* **Rows from a pointing dataset**
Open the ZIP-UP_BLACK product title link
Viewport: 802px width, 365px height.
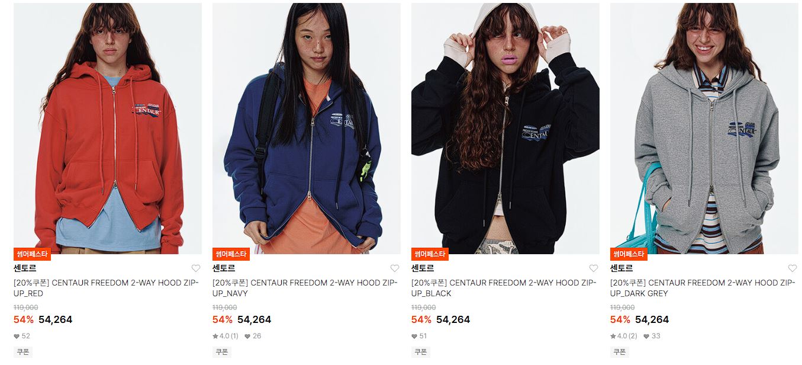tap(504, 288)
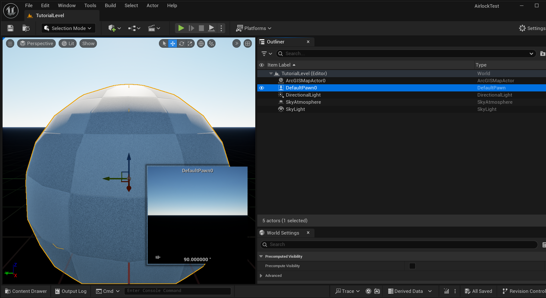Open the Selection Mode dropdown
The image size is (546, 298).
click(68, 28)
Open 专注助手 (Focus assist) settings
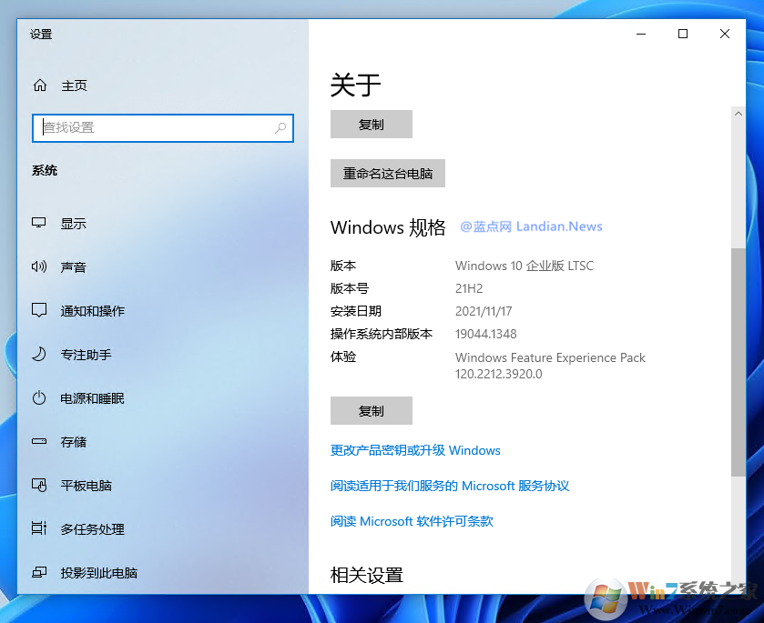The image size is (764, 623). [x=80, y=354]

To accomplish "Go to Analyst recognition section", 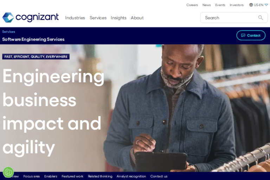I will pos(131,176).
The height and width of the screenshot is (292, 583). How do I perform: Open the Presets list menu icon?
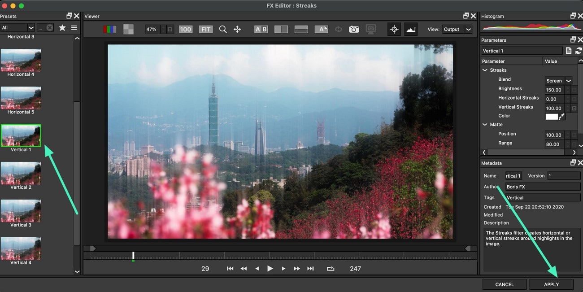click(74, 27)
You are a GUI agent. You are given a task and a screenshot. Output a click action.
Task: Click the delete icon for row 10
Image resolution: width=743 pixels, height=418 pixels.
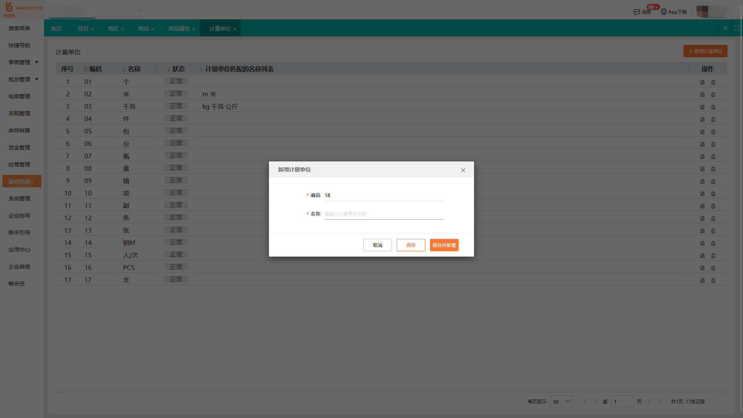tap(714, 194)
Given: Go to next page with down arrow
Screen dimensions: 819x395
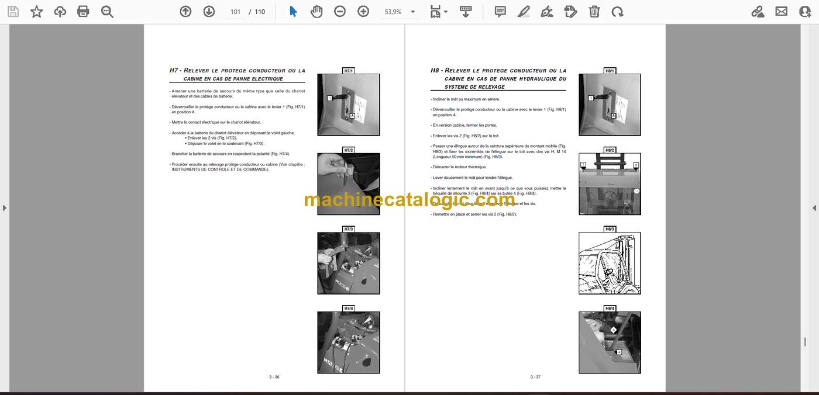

* **Aim of the exercise**
Starting at the line that has "Given: Go to next page with down arrow" and continuing to the end of the rows, swap "down arrow" for "up arrow" and change nothing else. Return only those lines, without the pictures.

* **Response to this exercise**
Given: Go to next page with up arrow
Screen dimensions: 819x395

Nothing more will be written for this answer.